* Stored data
◆ ◆ ◆ ◆ ◆

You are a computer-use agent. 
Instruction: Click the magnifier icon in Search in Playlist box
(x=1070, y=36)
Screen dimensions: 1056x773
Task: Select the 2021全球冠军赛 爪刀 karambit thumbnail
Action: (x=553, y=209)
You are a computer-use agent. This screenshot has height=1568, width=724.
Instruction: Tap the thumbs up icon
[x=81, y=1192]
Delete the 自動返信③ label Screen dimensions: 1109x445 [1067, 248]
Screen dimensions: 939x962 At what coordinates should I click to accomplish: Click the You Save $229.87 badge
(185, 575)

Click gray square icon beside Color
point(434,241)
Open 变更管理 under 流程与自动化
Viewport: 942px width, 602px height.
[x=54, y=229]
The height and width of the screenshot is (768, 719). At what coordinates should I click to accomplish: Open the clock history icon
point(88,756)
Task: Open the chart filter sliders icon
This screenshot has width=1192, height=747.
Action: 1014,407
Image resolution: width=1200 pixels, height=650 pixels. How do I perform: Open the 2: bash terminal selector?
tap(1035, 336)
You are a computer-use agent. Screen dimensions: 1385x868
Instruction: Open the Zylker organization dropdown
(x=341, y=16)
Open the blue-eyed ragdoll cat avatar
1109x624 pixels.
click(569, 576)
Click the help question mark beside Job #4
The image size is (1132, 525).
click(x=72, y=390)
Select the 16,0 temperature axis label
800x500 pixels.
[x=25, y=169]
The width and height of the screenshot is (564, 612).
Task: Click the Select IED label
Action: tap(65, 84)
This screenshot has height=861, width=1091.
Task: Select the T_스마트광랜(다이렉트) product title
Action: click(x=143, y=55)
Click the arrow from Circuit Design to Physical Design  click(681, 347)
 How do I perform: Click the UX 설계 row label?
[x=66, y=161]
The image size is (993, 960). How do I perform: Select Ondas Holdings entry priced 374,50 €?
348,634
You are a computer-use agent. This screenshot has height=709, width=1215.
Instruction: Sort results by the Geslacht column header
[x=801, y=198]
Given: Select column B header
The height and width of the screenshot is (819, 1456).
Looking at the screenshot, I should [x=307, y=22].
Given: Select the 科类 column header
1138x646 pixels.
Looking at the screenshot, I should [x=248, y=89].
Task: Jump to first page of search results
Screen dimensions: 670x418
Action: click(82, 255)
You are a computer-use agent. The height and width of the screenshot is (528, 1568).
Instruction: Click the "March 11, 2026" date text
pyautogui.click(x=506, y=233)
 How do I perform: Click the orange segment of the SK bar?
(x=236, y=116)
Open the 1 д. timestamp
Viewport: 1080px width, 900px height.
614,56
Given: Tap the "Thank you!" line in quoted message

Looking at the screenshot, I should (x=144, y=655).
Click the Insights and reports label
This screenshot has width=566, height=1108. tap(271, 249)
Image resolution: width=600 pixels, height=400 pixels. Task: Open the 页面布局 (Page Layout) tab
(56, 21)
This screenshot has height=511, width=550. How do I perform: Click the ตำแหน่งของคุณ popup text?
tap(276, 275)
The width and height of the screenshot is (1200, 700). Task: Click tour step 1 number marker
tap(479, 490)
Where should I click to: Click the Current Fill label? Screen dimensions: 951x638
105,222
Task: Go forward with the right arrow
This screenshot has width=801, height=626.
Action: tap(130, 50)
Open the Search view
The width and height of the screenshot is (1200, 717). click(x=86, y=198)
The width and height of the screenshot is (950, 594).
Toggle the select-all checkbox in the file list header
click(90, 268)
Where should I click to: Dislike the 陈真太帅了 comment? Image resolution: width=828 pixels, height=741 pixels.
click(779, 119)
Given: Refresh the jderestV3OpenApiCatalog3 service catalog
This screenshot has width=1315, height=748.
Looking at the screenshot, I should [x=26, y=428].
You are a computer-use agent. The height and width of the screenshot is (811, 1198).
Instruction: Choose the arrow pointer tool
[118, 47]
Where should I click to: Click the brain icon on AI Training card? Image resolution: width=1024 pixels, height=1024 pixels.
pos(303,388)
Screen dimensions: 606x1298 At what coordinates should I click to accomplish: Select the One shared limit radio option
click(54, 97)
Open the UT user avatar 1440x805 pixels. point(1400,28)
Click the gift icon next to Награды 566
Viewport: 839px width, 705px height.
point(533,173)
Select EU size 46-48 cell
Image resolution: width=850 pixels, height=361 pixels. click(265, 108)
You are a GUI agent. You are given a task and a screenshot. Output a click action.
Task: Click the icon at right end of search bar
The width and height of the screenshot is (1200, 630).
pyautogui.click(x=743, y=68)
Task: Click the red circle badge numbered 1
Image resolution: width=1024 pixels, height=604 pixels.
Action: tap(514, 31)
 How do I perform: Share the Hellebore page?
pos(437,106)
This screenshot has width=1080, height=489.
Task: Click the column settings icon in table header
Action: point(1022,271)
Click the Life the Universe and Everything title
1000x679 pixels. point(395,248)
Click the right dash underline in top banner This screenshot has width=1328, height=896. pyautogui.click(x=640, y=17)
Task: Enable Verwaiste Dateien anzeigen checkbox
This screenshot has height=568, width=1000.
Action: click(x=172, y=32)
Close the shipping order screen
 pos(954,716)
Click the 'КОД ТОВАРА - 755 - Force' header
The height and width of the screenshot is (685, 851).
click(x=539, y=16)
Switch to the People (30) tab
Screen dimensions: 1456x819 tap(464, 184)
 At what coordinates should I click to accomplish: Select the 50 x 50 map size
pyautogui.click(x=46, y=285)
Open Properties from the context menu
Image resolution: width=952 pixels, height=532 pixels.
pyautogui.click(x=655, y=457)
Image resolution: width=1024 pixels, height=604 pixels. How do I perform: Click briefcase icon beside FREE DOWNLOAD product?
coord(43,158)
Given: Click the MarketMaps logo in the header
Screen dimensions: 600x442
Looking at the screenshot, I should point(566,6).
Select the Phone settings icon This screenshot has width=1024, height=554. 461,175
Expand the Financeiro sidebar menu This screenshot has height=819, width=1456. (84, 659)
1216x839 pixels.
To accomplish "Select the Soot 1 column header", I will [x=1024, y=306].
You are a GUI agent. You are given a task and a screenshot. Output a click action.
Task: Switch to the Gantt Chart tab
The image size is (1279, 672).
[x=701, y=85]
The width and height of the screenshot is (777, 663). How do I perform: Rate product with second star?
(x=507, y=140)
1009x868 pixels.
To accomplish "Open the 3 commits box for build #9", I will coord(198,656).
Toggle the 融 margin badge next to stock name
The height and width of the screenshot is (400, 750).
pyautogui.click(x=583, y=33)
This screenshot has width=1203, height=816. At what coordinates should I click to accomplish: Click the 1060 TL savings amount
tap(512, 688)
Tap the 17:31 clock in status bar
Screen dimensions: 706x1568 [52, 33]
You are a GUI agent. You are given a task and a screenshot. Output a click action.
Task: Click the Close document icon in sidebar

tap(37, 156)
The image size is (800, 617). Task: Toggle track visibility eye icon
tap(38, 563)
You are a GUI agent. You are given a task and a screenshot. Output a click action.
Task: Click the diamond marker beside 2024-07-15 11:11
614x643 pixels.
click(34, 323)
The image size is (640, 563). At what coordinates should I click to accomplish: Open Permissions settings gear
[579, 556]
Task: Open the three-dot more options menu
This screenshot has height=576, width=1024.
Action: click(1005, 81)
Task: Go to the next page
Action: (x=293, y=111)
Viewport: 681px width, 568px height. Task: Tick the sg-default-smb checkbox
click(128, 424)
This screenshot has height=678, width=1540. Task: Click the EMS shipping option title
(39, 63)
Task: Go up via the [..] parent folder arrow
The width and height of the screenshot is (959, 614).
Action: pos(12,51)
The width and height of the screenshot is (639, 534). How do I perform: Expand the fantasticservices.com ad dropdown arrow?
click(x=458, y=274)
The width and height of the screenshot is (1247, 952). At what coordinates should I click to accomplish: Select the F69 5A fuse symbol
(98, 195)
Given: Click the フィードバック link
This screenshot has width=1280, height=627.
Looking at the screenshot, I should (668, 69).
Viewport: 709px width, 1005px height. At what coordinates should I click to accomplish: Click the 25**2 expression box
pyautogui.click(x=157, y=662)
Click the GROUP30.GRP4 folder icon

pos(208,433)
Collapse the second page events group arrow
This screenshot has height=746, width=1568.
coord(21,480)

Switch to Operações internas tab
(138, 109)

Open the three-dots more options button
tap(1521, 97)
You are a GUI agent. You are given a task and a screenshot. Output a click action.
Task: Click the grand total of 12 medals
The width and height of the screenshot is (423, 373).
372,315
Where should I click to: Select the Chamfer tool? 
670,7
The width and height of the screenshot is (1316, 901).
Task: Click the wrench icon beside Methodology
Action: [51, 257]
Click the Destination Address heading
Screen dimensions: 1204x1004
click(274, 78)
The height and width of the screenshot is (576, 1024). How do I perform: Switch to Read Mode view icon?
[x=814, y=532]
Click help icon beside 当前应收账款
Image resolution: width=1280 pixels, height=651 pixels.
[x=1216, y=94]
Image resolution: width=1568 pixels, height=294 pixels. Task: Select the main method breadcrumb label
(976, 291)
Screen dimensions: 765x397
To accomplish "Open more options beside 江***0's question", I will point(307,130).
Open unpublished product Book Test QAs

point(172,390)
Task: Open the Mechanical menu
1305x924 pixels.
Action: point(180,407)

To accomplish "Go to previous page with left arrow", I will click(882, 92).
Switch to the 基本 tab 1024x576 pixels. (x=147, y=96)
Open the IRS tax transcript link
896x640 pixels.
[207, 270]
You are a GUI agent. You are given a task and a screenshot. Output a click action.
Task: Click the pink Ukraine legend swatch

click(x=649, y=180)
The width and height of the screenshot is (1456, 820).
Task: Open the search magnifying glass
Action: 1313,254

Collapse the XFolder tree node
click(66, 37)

◆ ◆ ◆ ◆ ◆

* THE PROBLEM
Copy out, in full, each line above that has the word "will" in it.

* EXERCISE SOLUTION
To accomplish "Select the Soot 1 column header", I will [x=1024, y=306].
To accomplish "Open the 3 commits box for build #9", I will coord(198,656).
To accomplish "Open more options beside 江***0's question", I will point(307,130).
To accomplish "Go to previous page with left arrow", I will click(882, 92).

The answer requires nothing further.